Поиск повторяющихся матриц в Python?

У меня есть матрица a.shape: (80000, 38, 38). Я хочу проверить и увидеть, есть ли какие-либо дубликаты или похожие матрицы (38,38) вдоль первого измерения (в данном случае их 80000).

Я мог бы пробежаться по двум циклам for:

for i in range(a.shape[0]):
    for g in range(a.shape[0]):
        if a[i,:,:] - a[g,:,:] < tolerance:
            # save the index here

Но это кажется невероятно неэффективным. Я знаю, что есть numpy.unique, но я не уверен, как это работает, когда у вас есть набор из 2х измерений.

Предложения эффективного способа сделать это?

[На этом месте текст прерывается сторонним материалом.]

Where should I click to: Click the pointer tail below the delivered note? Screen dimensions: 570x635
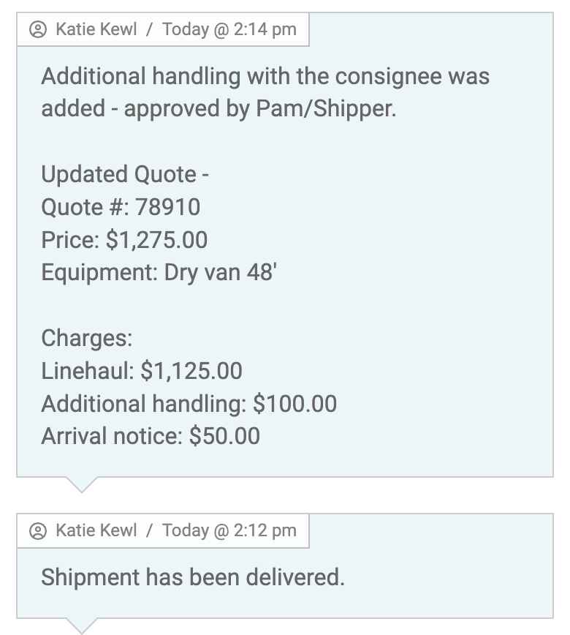(x=81, y=625)
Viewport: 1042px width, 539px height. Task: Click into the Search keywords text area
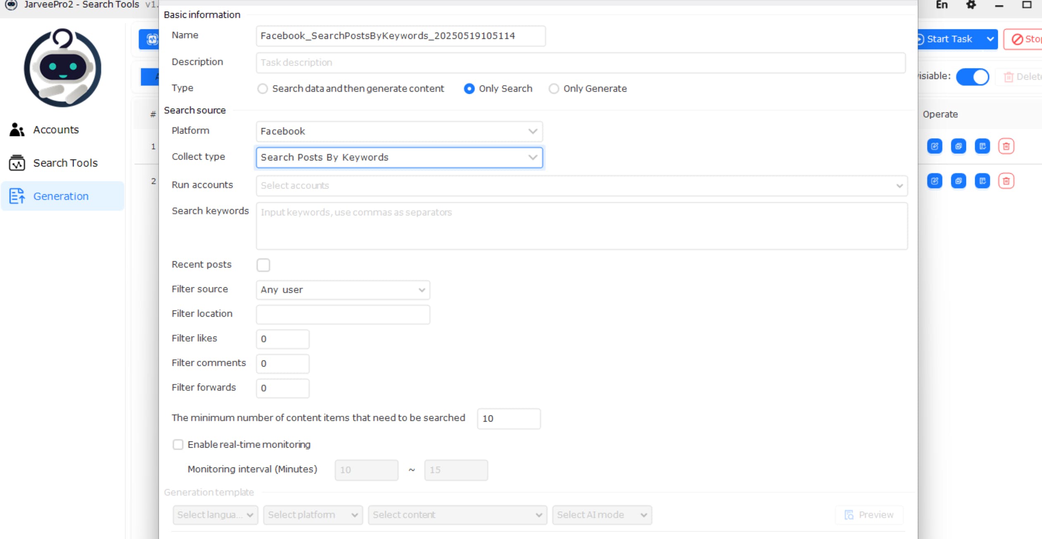click(x=581, y=226)
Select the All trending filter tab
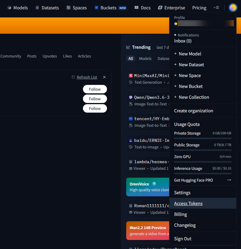This screenshot has width=241, height=249. 131,59
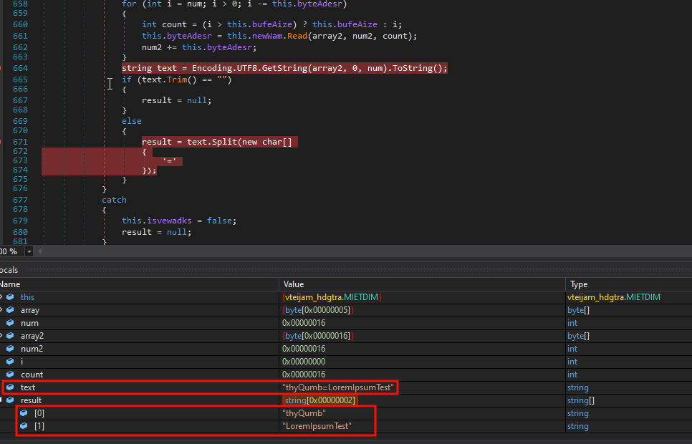The width and height of the screenshot is (692, 444).
Task: Click the horizontal scrollbar left arrow
Action: (42, 251)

Есть ли способ получить широковещательную передачу, чтобы найти различия всех элементов во всех матрицах?

python numpy matrix duplicates vectorization

Источник 25 января 2016 в 17:57

1 ответ

Обнаружить точные дублирующиеся блоки

Вот подход с использованием lex-sorting -

# Reshape a to a 2D as required in few places later on
ar = a.reshape(a.shape[0],-1)

# Get lex-sorted indices
sortidx = np.lexsort(ar.T)

# Lex-sort reshaped array to bring duplicate rows next to each other.
# Perform differentiation to check for rows that have at least one non-zero
# as those represent unique rows and as such those are unique blocks 
# in axes(1,2) for the original 3D array 
out = a[sortidx][np.append(True,(np.diff(ar[sortidx],axis=0)!=0).any(1))]

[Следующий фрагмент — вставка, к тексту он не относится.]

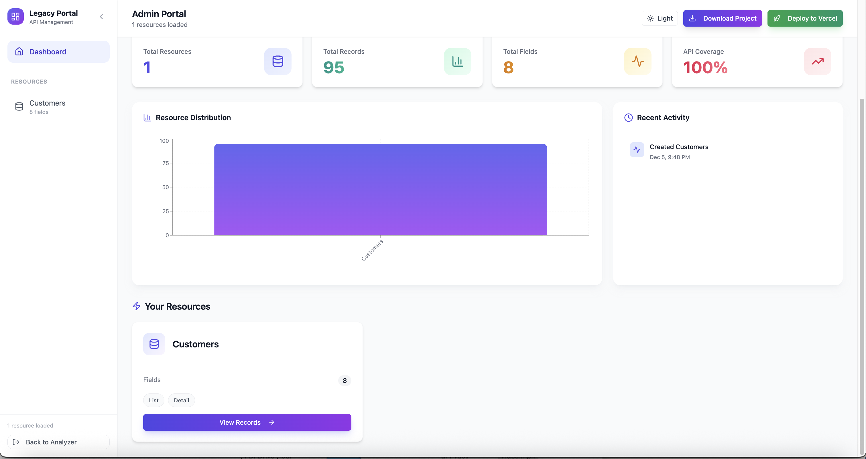This screenshot has width=866, height=459.
Task: Click the Customers card database icon
Action: (154, 344)
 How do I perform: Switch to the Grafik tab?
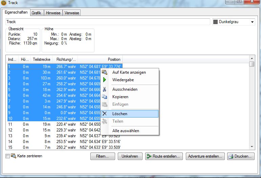pyautogui.click(x=37, y=13)
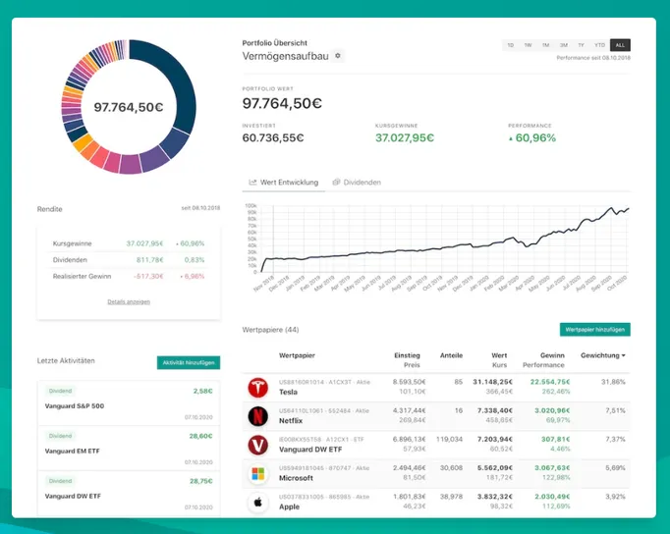Select the YTD time range
Image resolution: width=670 pixels, height=534 pixels.
pyautogui.click(x=599, y=45)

Вот еще один подход, рассматривающий каждый блок элементов в axes=(1,2) как кортеж индексирования для выявления уникальности между другими блоками -

# Reshape a to a 2D as required in few places later on
ar = a.reshape(a.shape[0],-1)

# Get dimension shape considering each block in axes(1,2) as an indexing tuple
dims = np.append(1,(ar[:,:-1].max(0)+1).cumprod())

# Finally get unique indexing tuples' indices that represent unique
# indices along first axis for indexing into input array and thus get 
# the desired output of unique blocks along the axes(1,2)
out = a[np.unique(ar.dot(dims),return_index=True)[1]]

Пример запуска -

1] Ввод:

In [151]: a
Out[151]: 
array([[[12,  4],
        [ 0,  1]],

       [[ 2,  4],
        [ 3,  2]],

       [[12,  4],
        [ 0,  1]],

       [[ 3,  4],
        [ 1,  3]],

       [[ 2,  4],
        [ 3,  2]],

       [[ 3,  0],
        [ 2,  1]]])

2] Вывод:

In [152]: ar = a.reshape(a.shape[0],-1)
     ...: sortidx = np.lexsort(ar.T)
     ...: 

In [153]: a[sortidx][np.append(True,(np.diff(ar[sortidx],axis=0)!=0).any(1))]
Out[153]: 
array([[[12,  4],
        [ 0,  1]],

       [[ 3,  0],
        [ 2,  1]],

       [[ 2,  4],
        [ 3,  2]],

       [[ 3,  4],
        [ 1,  3]]])

In [154]: dims = np.append(1,(ar[:,:-1].max(0)+1).cumprod())

In [155]: a[np.unique(ar.dot(dims),return_index=True)[1]]
Out[155]: 
array([[[12,  4],
        [ 0,  1]],

       [[ 3,  0],
        [ 2,  1]],

       [[ 2,  4],
        [ 3,  2]],

       [[ 3,  4],
        [ 1,  3]]])

Обнаружение похожих блоков

Для критериев сходства, предполагая, что вы имели в виду абсолютные значения (a[i,:,:] - a[g,:,:]).all() < tolerance, вот векторизованный подход для получения индексов всех похожих блоков в соответствии с axes(1,2) в массиве ввода -

R,C = np.triu_indices(a.shape[0],1)
mask = (np.abs(a[R] - a[C]) < tolerance).all(axis=(1,2))
I,G = R[mask], C[mask]

Пример запуска -

In [267]: a
Out[267]: 
array([[[12,  4],
        [ 0,  1]],

       [[ 2,  4],
        [ 3,  2]],

       [[13,  4],
        [ 0,  1]],

       [[ 3,  4],
        [ 1,  3]],

       [[ 2,  4],
        [ 3,  2]],

       [[12,  5],
        [ 1,  1]]])

In [268]: tolerance = 2

In [269]: R,C = np.triu_indices(a.shape[0],1)
     ...: mask = (np.abs(a[R] - a[C]) < tolerance).all(axis=(1,2))
     ...: I,G = R[mask], C[mask]
     ...: 

In [270]: I
Out[270]: array([0, 0, 1, 2])

In [271]: G
Out[271]: array([2, 5, 4, 5])

25 января 2016 в 18:24